→ EXERCISE AIM: The listing below must be given again in full, exactly.

○ ○ ○ ○

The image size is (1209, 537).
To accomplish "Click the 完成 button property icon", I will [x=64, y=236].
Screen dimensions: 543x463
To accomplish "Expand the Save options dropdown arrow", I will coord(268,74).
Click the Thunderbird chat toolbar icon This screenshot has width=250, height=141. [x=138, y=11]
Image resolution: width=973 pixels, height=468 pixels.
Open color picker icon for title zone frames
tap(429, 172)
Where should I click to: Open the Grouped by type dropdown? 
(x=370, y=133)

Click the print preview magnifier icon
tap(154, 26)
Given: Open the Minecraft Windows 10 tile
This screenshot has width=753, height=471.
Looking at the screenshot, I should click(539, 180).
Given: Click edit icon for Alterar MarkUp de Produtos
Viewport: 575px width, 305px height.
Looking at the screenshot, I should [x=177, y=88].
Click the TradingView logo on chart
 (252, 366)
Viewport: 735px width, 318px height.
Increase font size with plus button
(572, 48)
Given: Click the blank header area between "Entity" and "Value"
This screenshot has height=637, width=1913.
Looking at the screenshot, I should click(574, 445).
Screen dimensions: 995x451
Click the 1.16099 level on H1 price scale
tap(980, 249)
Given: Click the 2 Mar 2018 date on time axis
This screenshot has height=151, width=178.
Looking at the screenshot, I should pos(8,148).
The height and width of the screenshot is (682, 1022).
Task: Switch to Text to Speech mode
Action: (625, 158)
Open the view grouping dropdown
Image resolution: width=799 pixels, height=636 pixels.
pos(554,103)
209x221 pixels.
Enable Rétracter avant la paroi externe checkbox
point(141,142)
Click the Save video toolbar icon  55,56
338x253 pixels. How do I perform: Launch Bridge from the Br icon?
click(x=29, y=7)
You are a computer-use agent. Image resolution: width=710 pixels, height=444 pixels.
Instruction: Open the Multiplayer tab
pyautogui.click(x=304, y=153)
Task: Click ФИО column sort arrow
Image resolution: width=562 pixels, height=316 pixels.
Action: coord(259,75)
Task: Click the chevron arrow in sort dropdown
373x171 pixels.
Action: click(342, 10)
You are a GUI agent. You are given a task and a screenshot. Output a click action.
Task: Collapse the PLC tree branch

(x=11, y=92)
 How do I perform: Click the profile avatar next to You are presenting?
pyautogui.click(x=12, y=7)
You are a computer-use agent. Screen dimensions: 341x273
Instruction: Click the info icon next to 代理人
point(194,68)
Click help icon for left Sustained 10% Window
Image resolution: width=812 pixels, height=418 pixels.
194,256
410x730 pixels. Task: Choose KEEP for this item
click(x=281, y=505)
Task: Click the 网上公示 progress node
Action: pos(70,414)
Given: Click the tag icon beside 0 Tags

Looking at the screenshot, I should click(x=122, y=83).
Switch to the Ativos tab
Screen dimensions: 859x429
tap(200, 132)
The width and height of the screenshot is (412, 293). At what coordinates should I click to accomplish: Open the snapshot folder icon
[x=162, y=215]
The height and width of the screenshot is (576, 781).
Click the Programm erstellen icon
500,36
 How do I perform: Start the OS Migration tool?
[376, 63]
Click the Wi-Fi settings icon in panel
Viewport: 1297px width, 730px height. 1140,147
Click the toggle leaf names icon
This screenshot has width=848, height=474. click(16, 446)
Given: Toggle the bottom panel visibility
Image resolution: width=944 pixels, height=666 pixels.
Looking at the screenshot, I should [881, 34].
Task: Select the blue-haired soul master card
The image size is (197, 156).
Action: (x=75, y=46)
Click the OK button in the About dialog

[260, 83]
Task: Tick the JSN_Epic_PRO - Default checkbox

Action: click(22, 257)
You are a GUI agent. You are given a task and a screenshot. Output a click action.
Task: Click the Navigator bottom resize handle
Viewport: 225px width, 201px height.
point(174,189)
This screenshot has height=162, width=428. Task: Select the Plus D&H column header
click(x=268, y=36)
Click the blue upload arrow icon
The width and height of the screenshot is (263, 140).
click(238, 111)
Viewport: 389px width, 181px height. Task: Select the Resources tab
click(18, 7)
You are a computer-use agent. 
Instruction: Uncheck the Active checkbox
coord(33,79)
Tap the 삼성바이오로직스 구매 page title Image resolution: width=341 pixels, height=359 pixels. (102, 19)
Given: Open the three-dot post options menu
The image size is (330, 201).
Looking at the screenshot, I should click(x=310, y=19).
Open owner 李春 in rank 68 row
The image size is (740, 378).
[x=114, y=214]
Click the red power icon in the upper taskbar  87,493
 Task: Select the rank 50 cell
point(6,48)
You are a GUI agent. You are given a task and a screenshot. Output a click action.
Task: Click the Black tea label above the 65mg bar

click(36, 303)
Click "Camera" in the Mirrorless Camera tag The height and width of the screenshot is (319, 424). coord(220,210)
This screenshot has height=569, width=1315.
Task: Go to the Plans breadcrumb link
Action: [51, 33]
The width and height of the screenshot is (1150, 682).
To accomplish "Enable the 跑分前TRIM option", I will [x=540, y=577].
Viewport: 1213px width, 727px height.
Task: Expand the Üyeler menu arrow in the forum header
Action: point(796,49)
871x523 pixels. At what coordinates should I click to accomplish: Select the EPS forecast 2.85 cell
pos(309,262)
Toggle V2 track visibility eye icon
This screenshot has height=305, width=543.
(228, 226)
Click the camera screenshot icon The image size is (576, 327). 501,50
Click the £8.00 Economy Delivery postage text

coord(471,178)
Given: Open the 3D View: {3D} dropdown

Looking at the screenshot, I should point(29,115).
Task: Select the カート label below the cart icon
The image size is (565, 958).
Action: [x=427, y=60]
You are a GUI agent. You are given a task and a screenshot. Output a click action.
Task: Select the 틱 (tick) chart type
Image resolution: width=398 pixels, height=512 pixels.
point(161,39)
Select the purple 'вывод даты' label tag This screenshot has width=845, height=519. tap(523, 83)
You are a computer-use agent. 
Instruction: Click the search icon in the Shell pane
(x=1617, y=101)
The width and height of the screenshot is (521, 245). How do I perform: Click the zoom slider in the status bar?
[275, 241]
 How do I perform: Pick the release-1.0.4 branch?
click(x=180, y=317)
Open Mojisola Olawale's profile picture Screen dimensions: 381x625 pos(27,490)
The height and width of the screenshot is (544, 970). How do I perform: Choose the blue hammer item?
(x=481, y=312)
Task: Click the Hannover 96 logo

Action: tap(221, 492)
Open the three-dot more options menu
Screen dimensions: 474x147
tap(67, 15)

○ ○ ○ ○

→ OUTPUT FOR THIS TASK:
The image size is (1209, 537).
To accomplish "Click the 完成 button property icon", I will [x=64, y=236].
Screen dimensions: 543x463
To accomplish "Expand the Save options dropdown arrow", I will coord(268,74).
Click the Thunderbird chat toolbar icon This screenshot has width=250, height=141. [x=138, y=11]
Image resolution: width=973 pixels, height=468 pixels.
Open color picker icon for title zone frames
tap(429, 172)
Where should I click to: Open the Grouped by type dropdown? 
(x=370, y=133)

Click the print preview magnifier icon
tap(154, 26)
Given: Open the Minecraft Windows 10 tile
This screenshot has width=753, height=471.
Looking at the screenshot, I should click(539, 180).
Given: Click edit icon for Alterar MarkUp de Produtos
Viewport: 575px width, 305px height.
Looking at the screenshot, I should [x=177, y=88].
Click the TradingView logo on chart
 (252, 366)
Viewport: 735px width, 318px height.
Increase font size with plus button
(572, 48)
Given: Click the blank header area between "Entity" and "Value"
This screenshot has height=637, width=1913.
Looking at the screenshot, I should click(574, 445).
Screen dimensions: 995x451
Click the 1.16099 level on H1 price scale
tap(980, 249)
Given: Click the 2 Mar 2018 date on time axis
This screenshot has height=151, width=178.
Looking at the screenshot, I should pos(8,148).
The height and width of the screenshot is (682, 1022).
Task: Switch to Text to Speech mode
Action: (625, 158)
Open the view grouping dropdown
Image resolution: width=799 pixels, height=636 pixels.
pos(554,103)
209x221 pixels.
Enable Rétracter avant la paroi externe checkbox
point(141,142)
Click the Save video toolbar icon  55,56
338x253 pixels. How do I perform: Launch Bridge from the Br icon?
click(x=29, y=7)
You are a computer-use agent. Image resolution: width=710 pixels, height=444 pixels.
Instruction: Open the Multiplayer tab
pyautogui.click(x=304, y=153)
Task: Click ФИО column sort arrow
Image resolution: width=562 pixels, height=316 pixels.
Action: coord(259,75)
Task: Click the chevron arrow in sort dropdown
373x171 pixels.
Action: click(342, 10)
You are a GUI agent. You are given a task and a screenshot. Output a click action.
Task: Collapse the PLC tree branch

(x=11, y=92)
 How do I perform: Click the profile avatar next to You are presenting?
pyautogui.click(x=12, y=7)
You are a computer-use agent. Screen dimensions: 341x273
Instruction: Click the info icon next to 代理人
point(194,68)
Click help icon for left Sustained 10% Window
Image resolution: width=812 pixels, height=418 pixels.
194,256
410x730 pixels. Task: Choose KEEP for this item
click(x=281, y=505)
Task: Click the 网上公示 progress node
Action: pos(70,414)
Given: Click the tag icon beside 0 Tags

Looking at the screenshot, I should click(x=122, y=83).
Switch to the Ativos tab
Screen dimensions: 859x429
tap(200, 132)
The width and height of the screenshot is (412, 293). At what coordinates should I click to accomplish: Open the snapshot folder icon
[x=162, y=215]
The height and width of the screenshot is (576, 781).
Click the Programm erstellen icon
500,36
 How do I perform: Start the OS Migration tool?
[376, 63]
Click the Wi-Fi settings icon in panel
Viewport: 1297px width, 730px height. 1140,147
Click the toggle leaf names icon
This screenshot has width=848, height=474. click(16, 446)
Given: Toggle the bottom panel visibility
Image resolution: width=944 pixels, height=666 pixels.
Looking at the screenshot, I should [881, 34].
Task: Select the blue-haired soul master card
The image size is (197, 156).
Action: (x=75, y=46)
Click the OK button in the About dialog

[260, 83]
Task: Tick the JSN_Epic_PRO - Default checkbox

Action: click(22, 257)
You are a GUI agent. You are given a task and a screenshot. Output a click action.
Task: Click the Navigator bottom resize handle
Viewport: 225px width, 201px height.
point(174,189)
This screenshot has height=162, width=428. Task: Select the Plus D&H column header
click(x=268, y=36)
Click the blue upload arrow icon
The width and height of the screenshot is (263, 140).
click(238, 111)
Viewport: 389px width, 181px height. Task: Select the Resources tab
click(18, 7)
You are a computer-use agent. 
Instruction: Uncheck the Active checkbox
coord(33,79)
Tap the 삼성바이오로직스 구매 page title Image resolution: width=341 pixels, height=359 pixels. (102, 19)
Given: Open the three-dot post options menu
The image size is (330, 201).
Looking at the screenshot, I should click(x=310, y=19).
Open owner 李春 in rank 68 row
The image size is (740, 378).
[x=114, y=214]
Click the red power icon in the upper taskbar  87,493
 Task: Select the rank 50 cell
point(6,48)
You are a GUI agent. You are given a task and a screenshot. Output a click action.
Task: Click the Black tea label above the 65mg bar

click(36, 303)
Click "Camera" in the Mirrorless Camera tag The height and width of the screenshot is (319, 424). coord(220,210)
This screenshot has height=569, width=1315.
Task: Go to the Plans breadcrumb link
Action: [51, 33]
The width and height of the screenshot is (1150, 682).
To accomplish "Enable the 跑分前TRIM option", I will [x=540, y=577].
Viewport: 1213px width, 727px height.
Task: Expand the Üyeler menu arrow in the forum header
Action: point(796,49)
871x523 pixels. At what coordinates should I click to accomplish: Select the EPS forecast 2.85 cell
pos(309,262)
Toggle V2 track visibility eye icon
This screenshot has height=305, width=543.
(228, 226)
Click the camera screenshot icon The image size is (576, 327). 501,50
Click the £8.00 Economy Delivery postage text

coord(471,178)
Given: Open the 3D View: {3D} dropdown

Looking at the screenshot, I should point(29,115).
Task: Select the カート label below the cart icon
The image size is (565, 958).
Action: [x=427, y=60]
You are a GUI agent. You are given a task and a screenshot. Output a click action.
Task: Select the 틱 (tick) chart type
Image resolution: width=398 pixels, height=512 pixels.
point(161,39)
Select the purple 'вывод даты' label tag This screenshot has width=845, height=519. tap(523, 83)
You are a computer-use agent. 
Instruction: Click the search icon in the Shell pane
(x=1617, y=101)
The width and height of the screenshot is (521, 245). How do I perform: Click the zoom slider in the status bar?
[275, 241]
 How do I perform: Pick the release-1.0.4 branch?
click(x=180, y=317)
Open Mojisola Olawale's profile picture Screen dimensions: 381x625 pos(27,490)
The height and width of the screenshot is (544, 970). How do I perform: Choose the blue hammer item?
(x=481, y=312)
Task: Click the Hannover 96 logo

Action: tap(221, 492)
Open the three-dot more options menu
Screen dimensions: 474x147
tap(67, 15)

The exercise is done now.